Quentin Hanchard is chief administrative officer of an organization you might say is in the belly of the beast -- Credit Valley Conservation, based just north of ever-choked Highway 401 in Mississauga. After considerable staff consultations, the organization, which looks after the Credit River watershed, decided to go hybrid with two days in-office, core hours of 9:30 a.m. to 3 p.m., and the option of working "10 in 9" -- 10 days of work time in nine work days, with alternate Fridays off.

"We knew we were in a very competitive workspace in terms of the technical disciplines that we have -- our staff are in demand," he says. "So we're giving them the things they need to make their work experience really meaningful for them. Our focus is strongly on total benefits."

Increasingly, too, employers are bundling time off, so employees can put together vacation days, sick days, personal days and other special days to take time away when they need it. "Some even say you can work from anywhere -- take six weeks in Ireland if you want," says Yerema. And a few have declared "unlimited" time off for employees in consultation with their supervisors.

Kristina Leung, managing editor for Mediacorp Canada, notes that another huge post-pandemic challenge, especially in big cities, has been the rise in mental health issues. "Ever since the pandemic, employers have put greater emphasis on mental health," she says. "They've been extending benefits to make access to counselling and other services easier.

"But what struck us as different this year is that employers are also training their people managers specifically to recognize early signs of problems and employ healthy practices in the workplace. Because if you're not cultivating an environment that puts mental health as a priority, maybe you're not making as much change as you could."

And there are other push and pull forces in the modern city workplace. Tony Chow, president of Kellanova, formerly Kellogg Canada, notes that some of his people like to come to their Mississauga office building for the perks, including an on-site gym and lots of free breakfast food. The hybrid policy is known as Locate for Your Day, and teams have wide latitude in deciding when to come in.

"But we also realize that we have what I call 'moments that matter,'" says Chow. "Being apart helped us realize that there is a lot of value in being together for those moments, whether that be for collaborative meetings or informal conversations or just the energy that you get from other people and the culture that you build around that. We recognize that there's a benefit to having a hybrid approach."

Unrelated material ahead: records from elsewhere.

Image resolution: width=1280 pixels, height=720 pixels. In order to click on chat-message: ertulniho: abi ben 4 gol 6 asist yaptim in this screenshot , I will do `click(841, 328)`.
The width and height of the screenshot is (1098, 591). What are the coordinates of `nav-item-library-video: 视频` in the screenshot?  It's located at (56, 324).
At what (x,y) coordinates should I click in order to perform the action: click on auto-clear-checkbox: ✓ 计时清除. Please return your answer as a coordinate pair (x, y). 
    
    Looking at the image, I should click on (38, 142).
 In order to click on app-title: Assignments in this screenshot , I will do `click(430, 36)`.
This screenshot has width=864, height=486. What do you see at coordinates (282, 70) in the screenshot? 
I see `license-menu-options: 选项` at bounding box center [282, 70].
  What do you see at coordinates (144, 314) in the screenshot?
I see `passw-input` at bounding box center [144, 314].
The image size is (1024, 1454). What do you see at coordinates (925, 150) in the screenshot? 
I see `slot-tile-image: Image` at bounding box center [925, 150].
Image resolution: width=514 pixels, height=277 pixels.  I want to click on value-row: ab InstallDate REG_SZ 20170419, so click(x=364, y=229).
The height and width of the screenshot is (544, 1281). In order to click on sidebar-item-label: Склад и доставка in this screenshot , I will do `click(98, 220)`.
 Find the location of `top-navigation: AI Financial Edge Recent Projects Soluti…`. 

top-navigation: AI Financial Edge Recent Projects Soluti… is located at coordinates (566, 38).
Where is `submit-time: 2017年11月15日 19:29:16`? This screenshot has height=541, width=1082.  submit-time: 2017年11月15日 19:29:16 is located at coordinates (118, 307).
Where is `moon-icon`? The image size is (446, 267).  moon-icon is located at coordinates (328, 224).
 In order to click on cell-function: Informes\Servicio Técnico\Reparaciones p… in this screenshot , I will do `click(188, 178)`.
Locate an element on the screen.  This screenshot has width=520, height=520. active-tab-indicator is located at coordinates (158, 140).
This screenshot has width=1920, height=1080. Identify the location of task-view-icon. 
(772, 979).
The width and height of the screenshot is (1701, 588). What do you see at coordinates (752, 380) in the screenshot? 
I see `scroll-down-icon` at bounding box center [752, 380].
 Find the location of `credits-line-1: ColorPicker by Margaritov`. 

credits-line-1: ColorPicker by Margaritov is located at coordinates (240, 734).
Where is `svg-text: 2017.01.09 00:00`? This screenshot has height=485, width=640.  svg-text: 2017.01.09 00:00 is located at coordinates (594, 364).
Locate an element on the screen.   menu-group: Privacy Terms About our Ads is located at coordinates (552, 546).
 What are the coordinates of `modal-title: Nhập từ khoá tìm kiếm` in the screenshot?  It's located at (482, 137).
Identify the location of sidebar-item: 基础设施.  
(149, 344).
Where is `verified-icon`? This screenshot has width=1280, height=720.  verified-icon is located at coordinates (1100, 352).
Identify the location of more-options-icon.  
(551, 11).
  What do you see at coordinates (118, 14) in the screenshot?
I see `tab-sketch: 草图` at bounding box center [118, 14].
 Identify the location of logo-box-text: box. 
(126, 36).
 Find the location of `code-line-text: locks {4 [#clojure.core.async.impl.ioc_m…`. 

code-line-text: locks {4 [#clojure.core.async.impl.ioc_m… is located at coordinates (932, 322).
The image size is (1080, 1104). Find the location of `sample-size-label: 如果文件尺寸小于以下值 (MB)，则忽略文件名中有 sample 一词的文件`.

Shelley Peterson, senior vice-president, careers and rewards, at Sun Life, agrees that building that camaraderie is essential. "Culture and the environment of a company are more critical than ever," she says. "People are looking not only for meaningful work, but they are considering the environment in which that work is done. In the context of Sun Life, we have a very unique culture, very caring, very inclusive, very flexible. Those things are meaningful to people and they are playing a role in where they decide to dedicate their time."

Yerema notes that Greater Toronto's Top Employers face the most intense competition for talent in the country, so new trends in benefits and practices tend to be seen there first. "It's a cauldron," he says, "and it boils faster."